The molecular structure of silicone oil, as a fabric softener, is primarily determined by the flexibility of the silicon-oxygen (Si-O) bond backbone, the low interaction of the side-chain organic groups, and the free rotational capability of the molecular chain. These characteristics enable it to effectively reduce inter-fiber friction and impart excellent softness to fabrics. A detailed analysis follows:

I. Flexibility of the Si-O Bond Backbone
The silicone oil molecular backbone is composed of alternating silicon-oxygen (Si-O) bonds. These bonds have relatively long bond lengths and large bond angles (approximately 143°), giving the molecular chain excellent flexibility. Compared to carbon-carbon (C-C) bonds, Si-O bonds have lower rotational resistance, allowing the silicone oil molecular chain to bend and stretch freely in space. This flexibility allows the silicone oil to dynamically adjust its conformation according to the bending and friction of the fiber when forming a lubricating film on the fiber surface, continuously reducing direct contact between fibers and thus lowering the coefficient of friction.

II. Low Interactions of Side-Chain Organic Groups
Silicon atoms in silicone oil molecules are typically linked to non-polar organic groups such as methyl (-CH₃) and phenyl groups. These groups are oriented on the outer side of the molecular chain, forming a hydrophobic layer that prevents water molecules and other polar substances from penetrating the interior. Simultaneously, the interactions between non-polar groups are weak (e.g., van der Waals forces), making it difficult for surface molecules to form strong attractive forces with other substances, further reducing surface tension. This low-interaction characteristic makes the lubricating film formed by silicone oil on the fiber surface more stable and less susceptible to damage from washing or friction, thus prolonging the softening effect.

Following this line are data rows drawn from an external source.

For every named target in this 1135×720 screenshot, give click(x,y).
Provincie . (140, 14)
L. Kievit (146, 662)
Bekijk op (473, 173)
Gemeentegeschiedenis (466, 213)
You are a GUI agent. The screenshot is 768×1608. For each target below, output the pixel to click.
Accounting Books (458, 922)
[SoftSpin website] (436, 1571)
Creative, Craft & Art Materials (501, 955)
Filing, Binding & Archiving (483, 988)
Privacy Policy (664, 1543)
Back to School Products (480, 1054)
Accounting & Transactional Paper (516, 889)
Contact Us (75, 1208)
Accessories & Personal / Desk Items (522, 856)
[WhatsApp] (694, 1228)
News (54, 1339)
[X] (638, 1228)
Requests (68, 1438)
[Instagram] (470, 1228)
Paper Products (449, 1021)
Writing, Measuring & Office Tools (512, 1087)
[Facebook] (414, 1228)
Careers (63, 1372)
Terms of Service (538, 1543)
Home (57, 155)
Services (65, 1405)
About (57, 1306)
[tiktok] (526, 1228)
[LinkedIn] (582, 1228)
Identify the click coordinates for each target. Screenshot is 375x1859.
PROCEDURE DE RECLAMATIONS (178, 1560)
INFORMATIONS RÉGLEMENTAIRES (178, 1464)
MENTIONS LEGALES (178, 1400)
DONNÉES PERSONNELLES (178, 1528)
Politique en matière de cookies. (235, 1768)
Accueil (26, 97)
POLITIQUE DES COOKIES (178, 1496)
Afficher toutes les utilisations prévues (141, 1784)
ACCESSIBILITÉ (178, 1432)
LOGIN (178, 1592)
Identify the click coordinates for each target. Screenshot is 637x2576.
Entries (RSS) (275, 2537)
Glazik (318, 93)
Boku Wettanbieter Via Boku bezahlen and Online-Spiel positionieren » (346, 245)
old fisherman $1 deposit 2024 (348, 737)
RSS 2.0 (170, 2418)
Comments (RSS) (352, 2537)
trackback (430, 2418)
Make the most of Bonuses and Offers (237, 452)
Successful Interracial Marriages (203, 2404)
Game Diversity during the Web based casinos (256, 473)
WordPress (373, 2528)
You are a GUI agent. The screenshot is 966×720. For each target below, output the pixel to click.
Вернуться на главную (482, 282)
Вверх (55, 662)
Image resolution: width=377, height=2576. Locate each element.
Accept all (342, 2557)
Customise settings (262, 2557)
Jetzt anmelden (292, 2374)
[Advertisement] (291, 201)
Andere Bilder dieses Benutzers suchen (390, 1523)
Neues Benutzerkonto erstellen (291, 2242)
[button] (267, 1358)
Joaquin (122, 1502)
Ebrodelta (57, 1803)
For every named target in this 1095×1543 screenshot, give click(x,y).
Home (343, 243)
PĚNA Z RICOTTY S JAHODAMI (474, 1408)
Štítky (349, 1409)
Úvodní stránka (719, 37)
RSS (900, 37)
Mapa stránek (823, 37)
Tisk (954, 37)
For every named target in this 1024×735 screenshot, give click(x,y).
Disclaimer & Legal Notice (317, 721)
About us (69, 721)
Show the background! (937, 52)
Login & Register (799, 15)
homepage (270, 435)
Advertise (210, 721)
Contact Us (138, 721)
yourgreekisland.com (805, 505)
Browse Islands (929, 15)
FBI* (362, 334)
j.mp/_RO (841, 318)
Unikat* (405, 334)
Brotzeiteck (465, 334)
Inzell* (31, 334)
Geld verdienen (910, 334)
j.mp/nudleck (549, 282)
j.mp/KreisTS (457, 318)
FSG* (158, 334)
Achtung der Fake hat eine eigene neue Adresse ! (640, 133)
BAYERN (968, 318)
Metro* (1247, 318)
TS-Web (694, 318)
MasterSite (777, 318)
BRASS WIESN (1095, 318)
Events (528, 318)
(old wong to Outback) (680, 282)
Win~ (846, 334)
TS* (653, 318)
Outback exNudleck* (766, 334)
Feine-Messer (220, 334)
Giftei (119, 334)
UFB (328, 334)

III. Free Rotation of Molecular Chains and Low Viscosity
The side-chain groups (such as methyl groups) in silicone oil molecules can rotate freely, allowing the molecular chain to more easily change its structure during flow, reducing intermolecular resistance. This characteristic results in low viscosity and good flowability of silicone oil, enabling it to penetrate evenly into fiber gaps, filling tiny surface pits and making the fiber surface smoother. For example, methyl silicone oil, with all its side chains consisting of methyl groups, has excellent low viscosity and lubricating properties, allowing it to spread quickly on the fiber surface to form a protective film.

IV. Performance Optimization of Modified Silicone Oils
The softening properties of silicone oils can be further optimized by introducing specific functional groups through chemical modification.
For example:
Amino-modified silicone oils: After introducing amino groups into the side chains or end groups, the amino groups can bind with functional groups such as hydroxyl and carboxyl groups on the fiber surface through hydrogen bonds or chemical bonds, promoting the directional adsorption of the siloxane backbone on the fiber surface. This directional adsorption reduces the coefficient of friction between fibers, giving textiles excellent softness and smoothness.
Epoxy-modified silicone oils: After introducing epoxy groups, silicone oils become reactive and cross-linkable, improving the wrinkle resistance and sewingability of fabrics.
Polyether-modified silicone oils: Combining the water solubility of polyethers and the low surface tension of silicone oils, they can be used as emulsifiers and conditioning agents in daily chemical products, making products more uniform and stable, while giving hair and skin a good smoothness and moisturizing properties.